In order to assess the adsorption potential of the substance, the Koc value was estimated using QSAR models. According to the MCI method of the KOCWIN v2.00 module of EPI Suite v4.11 Propane-1,3-diamine (CAS 109-76-2) has a Koc of 1.43. The MCI module is more reliable than the log Kow method of KOCWIN v2.00, which estimates the KOC based on the n-octanol/water partition coefficient (measured logKow: -1.05; uncharged molecule, BASF AG, BRU 89.037, 1989). The latter method resulted in a Koc of 1.99 These estimates are representative for uncharged molecules; the substance is within the applicability domain of the estimation models.

 

At environmentally relevant conditions, Propane-1,3-diamine (CAS 109-76-2) will be present in ionized form (pKa= 10.6 @ 20°C, SRC PhysProp, 2010, see IUCLID Ch 4.21).

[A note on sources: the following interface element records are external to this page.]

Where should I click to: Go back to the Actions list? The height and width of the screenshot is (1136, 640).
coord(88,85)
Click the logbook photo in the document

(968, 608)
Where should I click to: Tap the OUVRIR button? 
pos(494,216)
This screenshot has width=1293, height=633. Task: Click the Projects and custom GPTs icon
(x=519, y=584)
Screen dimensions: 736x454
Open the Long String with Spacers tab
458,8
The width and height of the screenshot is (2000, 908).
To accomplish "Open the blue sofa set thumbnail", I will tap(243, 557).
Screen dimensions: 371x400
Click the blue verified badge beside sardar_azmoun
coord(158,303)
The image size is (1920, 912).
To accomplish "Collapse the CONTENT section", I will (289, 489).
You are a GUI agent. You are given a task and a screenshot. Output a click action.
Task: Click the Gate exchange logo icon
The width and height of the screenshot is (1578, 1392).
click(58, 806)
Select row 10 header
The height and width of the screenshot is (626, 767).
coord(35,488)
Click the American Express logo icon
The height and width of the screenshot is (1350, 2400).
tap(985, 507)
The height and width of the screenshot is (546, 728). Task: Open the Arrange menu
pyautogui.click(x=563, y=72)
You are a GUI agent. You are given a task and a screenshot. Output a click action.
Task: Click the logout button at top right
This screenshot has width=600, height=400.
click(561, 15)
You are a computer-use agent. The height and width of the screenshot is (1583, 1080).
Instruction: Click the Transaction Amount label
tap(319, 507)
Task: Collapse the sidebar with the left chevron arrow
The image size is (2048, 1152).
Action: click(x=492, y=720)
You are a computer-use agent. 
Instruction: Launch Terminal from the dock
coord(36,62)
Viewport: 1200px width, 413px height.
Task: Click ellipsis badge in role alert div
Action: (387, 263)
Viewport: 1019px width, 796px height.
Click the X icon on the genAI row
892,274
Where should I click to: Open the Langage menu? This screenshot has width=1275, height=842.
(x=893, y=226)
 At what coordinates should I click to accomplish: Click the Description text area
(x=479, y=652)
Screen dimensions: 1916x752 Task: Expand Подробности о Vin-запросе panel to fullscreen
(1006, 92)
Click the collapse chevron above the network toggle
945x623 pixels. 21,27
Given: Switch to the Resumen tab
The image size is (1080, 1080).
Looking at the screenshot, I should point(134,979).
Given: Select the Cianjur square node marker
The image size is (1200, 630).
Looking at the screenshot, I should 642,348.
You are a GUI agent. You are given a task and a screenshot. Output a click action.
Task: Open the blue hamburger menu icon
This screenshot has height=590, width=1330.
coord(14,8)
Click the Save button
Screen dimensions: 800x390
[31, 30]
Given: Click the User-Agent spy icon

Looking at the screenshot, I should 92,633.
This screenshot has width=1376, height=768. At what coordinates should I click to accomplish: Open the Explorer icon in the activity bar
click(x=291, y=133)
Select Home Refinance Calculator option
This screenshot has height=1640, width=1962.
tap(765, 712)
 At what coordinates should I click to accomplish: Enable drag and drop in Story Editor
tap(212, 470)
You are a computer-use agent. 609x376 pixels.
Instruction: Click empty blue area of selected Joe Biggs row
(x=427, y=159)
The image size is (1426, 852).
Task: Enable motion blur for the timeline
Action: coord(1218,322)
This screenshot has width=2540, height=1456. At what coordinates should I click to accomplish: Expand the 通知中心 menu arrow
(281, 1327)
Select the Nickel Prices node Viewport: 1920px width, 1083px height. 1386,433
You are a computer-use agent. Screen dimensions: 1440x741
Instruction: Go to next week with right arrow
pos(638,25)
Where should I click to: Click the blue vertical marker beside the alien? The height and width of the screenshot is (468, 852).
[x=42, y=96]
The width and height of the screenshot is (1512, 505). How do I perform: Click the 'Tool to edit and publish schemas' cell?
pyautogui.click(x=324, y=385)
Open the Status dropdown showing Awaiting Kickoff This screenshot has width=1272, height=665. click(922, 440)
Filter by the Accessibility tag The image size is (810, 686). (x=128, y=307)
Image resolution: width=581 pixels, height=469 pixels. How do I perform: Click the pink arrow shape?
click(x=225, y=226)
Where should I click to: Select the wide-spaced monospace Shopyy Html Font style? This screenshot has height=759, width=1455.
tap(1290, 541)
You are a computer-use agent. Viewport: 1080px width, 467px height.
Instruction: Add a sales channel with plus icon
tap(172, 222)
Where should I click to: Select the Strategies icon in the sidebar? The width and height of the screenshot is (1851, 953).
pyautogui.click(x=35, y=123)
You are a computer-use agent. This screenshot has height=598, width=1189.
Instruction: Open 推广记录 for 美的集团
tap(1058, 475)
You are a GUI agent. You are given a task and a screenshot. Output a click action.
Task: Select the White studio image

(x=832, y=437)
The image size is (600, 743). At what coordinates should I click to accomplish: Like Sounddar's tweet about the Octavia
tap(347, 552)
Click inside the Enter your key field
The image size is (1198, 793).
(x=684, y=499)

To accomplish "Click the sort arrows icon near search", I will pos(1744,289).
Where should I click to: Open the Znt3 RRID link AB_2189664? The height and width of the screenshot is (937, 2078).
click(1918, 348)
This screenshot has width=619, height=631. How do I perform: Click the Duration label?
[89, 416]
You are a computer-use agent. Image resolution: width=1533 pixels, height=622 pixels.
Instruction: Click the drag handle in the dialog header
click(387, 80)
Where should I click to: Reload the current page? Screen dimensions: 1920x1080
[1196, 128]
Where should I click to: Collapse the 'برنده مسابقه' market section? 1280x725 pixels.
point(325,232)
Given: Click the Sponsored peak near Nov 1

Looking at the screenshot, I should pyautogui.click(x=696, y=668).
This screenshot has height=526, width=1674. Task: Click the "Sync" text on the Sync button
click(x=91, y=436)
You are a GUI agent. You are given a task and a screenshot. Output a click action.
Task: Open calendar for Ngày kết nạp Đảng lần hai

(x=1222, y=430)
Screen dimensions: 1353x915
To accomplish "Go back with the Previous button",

Therefore, the adsorption coefficient was calculated according to Franco & Trapp (2008, 2009, 2010) to correct for the charged molecule at pH 5, 7, and 8. This pH range is representative for 98% of the European soils. The model is not yet validated; in addition, the applicability domain is not clearly defined. Nevertheless, the Koc values of the Franco & Trapp method give a good indication on the adsorption potential of a substance depending on the pH conditions of soil. The method is based on the dissociation constant pKa and the log Kow for the uncharged molecule.

The resulting Koc at pH 5-8 is 14 L/kg (log Koc: 1.13).

It can be concluded that adsorption to the solid soil phase is not expected under environmentally relevant conditions.